What are the basic rules for identifying significant figures?
To count significant figures correctly, follow these fundamental rules for any given number:
- Non-zero digits are always significant. For example, the number 123.45 has five significant figures.
- Zeros between non-zero digits are always significant. For instance, 1002 has four significant figures.
- Leading zeros (zeros to the left of the first non-zero digit) are never significant. They are only placeholders. For example, 0.0052 has two significant figures (the 5 and the 2).
- Trailing zeros in a number containing a decimal point are significant. For example, 12.300 has five significant figures.

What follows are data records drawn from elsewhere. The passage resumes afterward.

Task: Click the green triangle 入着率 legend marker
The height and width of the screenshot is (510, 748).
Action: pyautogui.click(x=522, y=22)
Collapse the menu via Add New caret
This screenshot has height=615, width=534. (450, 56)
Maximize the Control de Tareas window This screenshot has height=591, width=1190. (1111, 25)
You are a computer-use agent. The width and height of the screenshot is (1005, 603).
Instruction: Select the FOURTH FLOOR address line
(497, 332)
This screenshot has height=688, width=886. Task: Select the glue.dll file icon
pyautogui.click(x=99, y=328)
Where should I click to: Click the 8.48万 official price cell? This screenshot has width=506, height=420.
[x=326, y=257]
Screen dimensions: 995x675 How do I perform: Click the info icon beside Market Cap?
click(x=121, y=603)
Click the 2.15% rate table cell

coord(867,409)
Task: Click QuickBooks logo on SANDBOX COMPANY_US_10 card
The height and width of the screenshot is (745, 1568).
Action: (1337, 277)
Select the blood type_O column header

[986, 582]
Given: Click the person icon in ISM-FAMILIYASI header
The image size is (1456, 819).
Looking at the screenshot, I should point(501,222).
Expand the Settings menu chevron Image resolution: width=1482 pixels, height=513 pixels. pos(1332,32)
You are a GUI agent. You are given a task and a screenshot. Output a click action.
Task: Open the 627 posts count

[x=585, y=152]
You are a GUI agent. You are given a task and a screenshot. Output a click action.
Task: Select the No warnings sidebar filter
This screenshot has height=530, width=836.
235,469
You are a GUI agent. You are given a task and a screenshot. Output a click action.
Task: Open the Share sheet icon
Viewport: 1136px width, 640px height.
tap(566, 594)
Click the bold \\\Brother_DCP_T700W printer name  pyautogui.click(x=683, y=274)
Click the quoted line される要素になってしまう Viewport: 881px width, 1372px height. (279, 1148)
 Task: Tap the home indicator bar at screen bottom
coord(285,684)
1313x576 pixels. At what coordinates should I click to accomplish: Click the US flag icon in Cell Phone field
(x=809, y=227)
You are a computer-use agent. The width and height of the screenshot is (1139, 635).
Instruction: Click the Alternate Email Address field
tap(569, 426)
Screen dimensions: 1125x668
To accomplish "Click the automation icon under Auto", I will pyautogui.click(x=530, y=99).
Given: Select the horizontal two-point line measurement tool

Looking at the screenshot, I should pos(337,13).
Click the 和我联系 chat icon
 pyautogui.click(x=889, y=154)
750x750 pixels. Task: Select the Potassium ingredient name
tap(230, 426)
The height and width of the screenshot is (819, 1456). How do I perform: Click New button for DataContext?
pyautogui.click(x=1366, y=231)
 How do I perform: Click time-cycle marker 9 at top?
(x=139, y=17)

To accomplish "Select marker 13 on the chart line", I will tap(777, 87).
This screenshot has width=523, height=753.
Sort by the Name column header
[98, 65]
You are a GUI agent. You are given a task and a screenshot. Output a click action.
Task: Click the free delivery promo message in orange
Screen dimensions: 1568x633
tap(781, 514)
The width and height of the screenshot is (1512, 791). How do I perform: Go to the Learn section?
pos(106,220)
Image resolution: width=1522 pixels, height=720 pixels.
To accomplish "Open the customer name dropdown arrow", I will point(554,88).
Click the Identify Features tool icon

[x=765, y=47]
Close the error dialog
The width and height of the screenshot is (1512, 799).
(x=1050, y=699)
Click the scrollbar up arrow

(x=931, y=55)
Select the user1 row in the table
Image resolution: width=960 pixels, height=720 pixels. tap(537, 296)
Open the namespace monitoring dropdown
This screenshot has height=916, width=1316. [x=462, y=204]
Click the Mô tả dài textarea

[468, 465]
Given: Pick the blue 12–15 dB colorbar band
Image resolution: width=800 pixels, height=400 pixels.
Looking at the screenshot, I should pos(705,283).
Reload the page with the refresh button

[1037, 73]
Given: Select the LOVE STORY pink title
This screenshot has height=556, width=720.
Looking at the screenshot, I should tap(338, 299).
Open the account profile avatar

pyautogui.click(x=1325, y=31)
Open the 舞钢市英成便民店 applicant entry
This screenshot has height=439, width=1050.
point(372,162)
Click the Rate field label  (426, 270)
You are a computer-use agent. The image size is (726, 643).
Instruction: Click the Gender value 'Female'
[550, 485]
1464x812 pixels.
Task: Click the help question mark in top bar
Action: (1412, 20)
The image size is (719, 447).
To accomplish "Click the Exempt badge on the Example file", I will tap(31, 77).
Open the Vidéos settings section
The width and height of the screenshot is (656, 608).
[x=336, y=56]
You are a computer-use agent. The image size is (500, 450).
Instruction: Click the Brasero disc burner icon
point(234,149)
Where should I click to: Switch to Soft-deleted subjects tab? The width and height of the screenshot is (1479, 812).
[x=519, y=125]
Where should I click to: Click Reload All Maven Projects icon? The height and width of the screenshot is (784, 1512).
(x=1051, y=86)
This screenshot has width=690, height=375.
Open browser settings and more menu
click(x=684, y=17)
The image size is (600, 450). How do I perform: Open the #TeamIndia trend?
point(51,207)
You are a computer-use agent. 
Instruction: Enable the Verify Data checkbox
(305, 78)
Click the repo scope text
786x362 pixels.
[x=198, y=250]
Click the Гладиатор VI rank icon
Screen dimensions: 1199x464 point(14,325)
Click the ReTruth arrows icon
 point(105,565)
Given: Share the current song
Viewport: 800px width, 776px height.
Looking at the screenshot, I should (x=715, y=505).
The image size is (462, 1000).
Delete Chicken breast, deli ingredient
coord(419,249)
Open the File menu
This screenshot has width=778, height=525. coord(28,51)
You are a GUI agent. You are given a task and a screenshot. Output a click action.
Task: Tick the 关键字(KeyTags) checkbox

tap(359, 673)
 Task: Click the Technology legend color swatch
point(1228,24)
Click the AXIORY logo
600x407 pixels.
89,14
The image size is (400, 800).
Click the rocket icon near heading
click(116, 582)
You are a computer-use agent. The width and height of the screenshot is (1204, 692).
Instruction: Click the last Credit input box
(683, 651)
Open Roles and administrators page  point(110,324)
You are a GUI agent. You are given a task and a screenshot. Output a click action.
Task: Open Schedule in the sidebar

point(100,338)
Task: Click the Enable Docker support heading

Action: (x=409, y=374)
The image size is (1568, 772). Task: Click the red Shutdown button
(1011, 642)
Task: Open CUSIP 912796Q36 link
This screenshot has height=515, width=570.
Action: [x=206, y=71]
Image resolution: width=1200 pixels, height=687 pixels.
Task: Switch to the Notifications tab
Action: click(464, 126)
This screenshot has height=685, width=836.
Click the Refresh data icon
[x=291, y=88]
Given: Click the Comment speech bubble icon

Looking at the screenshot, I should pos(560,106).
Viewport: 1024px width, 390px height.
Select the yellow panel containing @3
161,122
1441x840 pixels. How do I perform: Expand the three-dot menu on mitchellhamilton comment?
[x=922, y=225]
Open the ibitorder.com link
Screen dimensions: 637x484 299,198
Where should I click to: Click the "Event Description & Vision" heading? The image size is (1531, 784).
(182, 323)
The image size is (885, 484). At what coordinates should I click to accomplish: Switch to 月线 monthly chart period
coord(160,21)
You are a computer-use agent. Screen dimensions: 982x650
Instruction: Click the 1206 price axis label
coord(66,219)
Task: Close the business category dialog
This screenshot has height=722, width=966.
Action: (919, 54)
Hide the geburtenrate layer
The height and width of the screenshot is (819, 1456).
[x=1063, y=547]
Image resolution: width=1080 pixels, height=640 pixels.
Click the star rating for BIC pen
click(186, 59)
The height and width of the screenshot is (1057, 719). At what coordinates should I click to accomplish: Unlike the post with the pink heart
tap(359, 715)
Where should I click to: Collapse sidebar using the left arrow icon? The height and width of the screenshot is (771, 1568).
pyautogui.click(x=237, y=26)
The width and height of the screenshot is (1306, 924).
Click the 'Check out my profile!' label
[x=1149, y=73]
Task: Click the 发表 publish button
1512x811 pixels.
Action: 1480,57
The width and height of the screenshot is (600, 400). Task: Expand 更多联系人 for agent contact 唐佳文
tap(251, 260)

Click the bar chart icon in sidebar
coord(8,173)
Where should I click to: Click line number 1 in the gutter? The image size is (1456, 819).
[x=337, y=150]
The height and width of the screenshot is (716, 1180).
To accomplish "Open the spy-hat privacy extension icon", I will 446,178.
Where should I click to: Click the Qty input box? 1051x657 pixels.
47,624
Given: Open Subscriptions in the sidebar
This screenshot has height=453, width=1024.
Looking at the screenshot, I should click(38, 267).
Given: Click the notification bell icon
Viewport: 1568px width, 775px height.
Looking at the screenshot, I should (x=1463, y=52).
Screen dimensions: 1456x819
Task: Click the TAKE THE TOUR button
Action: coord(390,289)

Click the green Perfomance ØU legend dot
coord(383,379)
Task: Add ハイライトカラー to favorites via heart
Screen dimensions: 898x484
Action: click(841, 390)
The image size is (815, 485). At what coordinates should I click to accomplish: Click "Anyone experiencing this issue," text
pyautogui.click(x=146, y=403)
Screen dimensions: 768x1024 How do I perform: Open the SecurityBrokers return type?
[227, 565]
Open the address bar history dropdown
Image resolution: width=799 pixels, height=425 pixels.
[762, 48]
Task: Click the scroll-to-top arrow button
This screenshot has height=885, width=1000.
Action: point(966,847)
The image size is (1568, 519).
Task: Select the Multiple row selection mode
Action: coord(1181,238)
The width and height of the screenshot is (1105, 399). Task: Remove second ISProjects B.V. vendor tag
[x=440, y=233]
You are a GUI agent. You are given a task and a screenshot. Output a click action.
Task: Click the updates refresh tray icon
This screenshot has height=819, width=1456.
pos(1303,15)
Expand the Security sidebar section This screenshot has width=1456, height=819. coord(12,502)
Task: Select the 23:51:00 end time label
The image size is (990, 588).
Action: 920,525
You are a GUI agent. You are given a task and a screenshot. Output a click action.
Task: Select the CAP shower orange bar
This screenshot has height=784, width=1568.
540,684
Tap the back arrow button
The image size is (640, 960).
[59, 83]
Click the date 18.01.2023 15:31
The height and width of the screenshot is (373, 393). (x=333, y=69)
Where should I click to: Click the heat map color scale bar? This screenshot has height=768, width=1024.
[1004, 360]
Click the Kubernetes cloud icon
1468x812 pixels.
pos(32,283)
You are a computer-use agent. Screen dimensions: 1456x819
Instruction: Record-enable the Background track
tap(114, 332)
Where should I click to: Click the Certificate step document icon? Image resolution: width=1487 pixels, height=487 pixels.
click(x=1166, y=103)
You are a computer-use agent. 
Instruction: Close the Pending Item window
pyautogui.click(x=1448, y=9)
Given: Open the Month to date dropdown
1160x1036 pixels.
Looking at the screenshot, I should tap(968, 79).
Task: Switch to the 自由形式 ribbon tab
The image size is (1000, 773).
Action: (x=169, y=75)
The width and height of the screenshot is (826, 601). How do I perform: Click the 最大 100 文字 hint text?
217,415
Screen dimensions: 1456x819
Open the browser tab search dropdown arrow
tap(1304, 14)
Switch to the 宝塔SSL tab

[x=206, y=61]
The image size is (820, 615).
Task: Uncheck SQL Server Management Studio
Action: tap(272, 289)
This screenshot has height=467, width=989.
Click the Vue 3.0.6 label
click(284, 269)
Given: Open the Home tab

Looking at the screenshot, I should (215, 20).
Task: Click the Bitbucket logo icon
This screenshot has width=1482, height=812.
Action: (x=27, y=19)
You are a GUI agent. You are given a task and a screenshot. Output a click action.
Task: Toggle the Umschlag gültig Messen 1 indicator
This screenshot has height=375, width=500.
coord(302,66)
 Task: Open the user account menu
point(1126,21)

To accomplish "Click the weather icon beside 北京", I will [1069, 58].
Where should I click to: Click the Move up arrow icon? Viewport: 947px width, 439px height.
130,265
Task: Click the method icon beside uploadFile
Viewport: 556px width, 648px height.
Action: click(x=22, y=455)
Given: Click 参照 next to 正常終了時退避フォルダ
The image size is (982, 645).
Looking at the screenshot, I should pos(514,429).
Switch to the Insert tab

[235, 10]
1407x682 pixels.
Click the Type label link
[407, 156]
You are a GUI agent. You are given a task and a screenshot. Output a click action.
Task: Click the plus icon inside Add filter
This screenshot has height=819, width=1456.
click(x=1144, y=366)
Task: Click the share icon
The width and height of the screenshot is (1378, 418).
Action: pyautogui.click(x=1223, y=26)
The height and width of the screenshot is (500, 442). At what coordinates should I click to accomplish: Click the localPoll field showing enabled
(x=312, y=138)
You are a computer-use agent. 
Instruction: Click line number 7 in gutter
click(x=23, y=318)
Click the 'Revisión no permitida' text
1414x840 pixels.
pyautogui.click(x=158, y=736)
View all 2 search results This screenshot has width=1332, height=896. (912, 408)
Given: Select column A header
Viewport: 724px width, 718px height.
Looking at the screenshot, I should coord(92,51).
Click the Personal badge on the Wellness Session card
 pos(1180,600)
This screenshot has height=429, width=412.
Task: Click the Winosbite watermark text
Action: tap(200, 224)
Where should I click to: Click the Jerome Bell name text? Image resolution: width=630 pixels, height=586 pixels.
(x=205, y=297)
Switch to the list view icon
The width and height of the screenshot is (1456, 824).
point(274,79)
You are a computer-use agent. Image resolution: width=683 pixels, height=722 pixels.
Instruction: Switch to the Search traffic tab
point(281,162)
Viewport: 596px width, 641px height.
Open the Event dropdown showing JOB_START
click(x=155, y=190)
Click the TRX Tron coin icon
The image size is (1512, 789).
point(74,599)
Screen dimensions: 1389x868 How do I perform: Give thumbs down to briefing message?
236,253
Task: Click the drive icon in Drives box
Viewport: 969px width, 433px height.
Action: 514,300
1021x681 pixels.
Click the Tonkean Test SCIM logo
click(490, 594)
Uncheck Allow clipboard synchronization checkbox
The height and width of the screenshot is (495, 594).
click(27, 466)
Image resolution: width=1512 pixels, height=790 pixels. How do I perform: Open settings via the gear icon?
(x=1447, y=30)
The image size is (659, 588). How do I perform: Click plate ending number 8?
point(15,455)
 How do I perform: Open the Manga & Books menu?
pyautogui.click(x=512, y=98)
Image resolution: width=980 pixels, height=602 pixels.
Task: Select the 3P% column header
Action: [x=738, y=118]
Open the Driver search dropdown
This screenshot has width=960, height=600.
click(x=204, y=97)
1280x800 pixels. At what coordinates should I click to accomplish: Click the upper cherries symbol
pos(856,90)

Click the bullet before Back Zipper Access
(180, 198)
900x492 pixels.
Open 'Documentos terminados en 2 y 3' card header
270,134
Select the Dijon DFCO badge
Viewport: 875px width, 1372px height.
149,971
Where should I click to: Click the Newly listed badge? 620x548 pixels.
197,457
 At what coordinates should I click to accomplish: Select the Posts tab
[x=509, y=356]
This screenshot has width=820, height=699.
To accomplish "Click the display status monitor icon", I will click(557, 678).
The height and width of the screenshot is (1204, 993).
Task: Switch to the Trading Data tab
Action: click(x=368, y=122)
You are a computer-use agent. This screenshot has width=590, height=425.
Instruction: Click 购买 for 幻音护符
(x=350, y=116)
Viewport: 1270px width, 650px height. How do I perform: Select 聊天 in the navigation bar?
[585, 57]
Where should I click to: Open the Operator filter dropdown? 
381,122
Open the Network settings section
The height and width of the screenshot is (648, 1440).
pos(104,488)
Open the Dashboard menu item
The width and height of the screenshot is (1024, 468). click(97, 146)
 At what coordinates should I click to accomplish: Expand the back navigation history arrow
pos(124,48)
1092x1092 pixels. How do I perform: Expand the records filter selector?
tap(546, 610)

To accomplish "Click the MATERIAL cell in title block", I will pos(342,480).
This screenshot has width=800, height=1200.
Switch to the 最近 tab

- Trailing zeros in a number without a decimal point are ambiguous and generally considered not significant unless otherwise indicated. For example, 1300 has two significant figures (the 1 and the 3).
How do significant figures apply to exact numbers?
Exact numbers are those that are defined or counted, not measured. They have an infinite number of significant figures because they are perfectly precise. Common examples include:
- Counted quantities, such as 5 apples or 12 eggs.
- Defined conversion factors, such as 1 foot = 12 inches or 1 minute = 60 seconds.
- Constants in formulas, such as the number π (pi) when used as a defined value.
When performing calculations, exact numbers do not limit the number of significant figures in the final answer. Only measured values impose significant figure rules.
What are the rules for rounding with significant figures?
When performing calculations, the result must be rounded to the correct number of significant figures. The rounding rules are:
- Identify the last digit that should be kept based on the required number of significant figures.
- Look at the digit immediately to the right of that last digit.
- If that digit is 5 or greater, round the last digit up by one.
- If that digit is less than 5, leave the last digit unchanged.
For example, rounding 2.345 to three significant figures gives 2.35, while rounding 2.344 to three significant figures gives 2.34.
How do significant figures work in addition and subtraction versus multiplication and division?
The rules differ depending on the type of mathematical operation:
| Operation | Rule | Example |
|---|---|---|
| Addition and Subtraction | The result should have the same number of decimal places as the measurement with the fewest decimal places. | 12.11 + 18.0 + 1.013 = 31.123, rounded to 31.1 (one decimal place). |
| Multiplication and Division | The result should have the same number of significant figures as the measurement with the fewest significant figures. | 3.22 × 2.1 = 6.762, rounded to 6.8 (two significant figures). |
Always perform the full calculation first, then round the final answer according to the appropriate rule. This ensures the result reflects the precision of the least precise measurement used.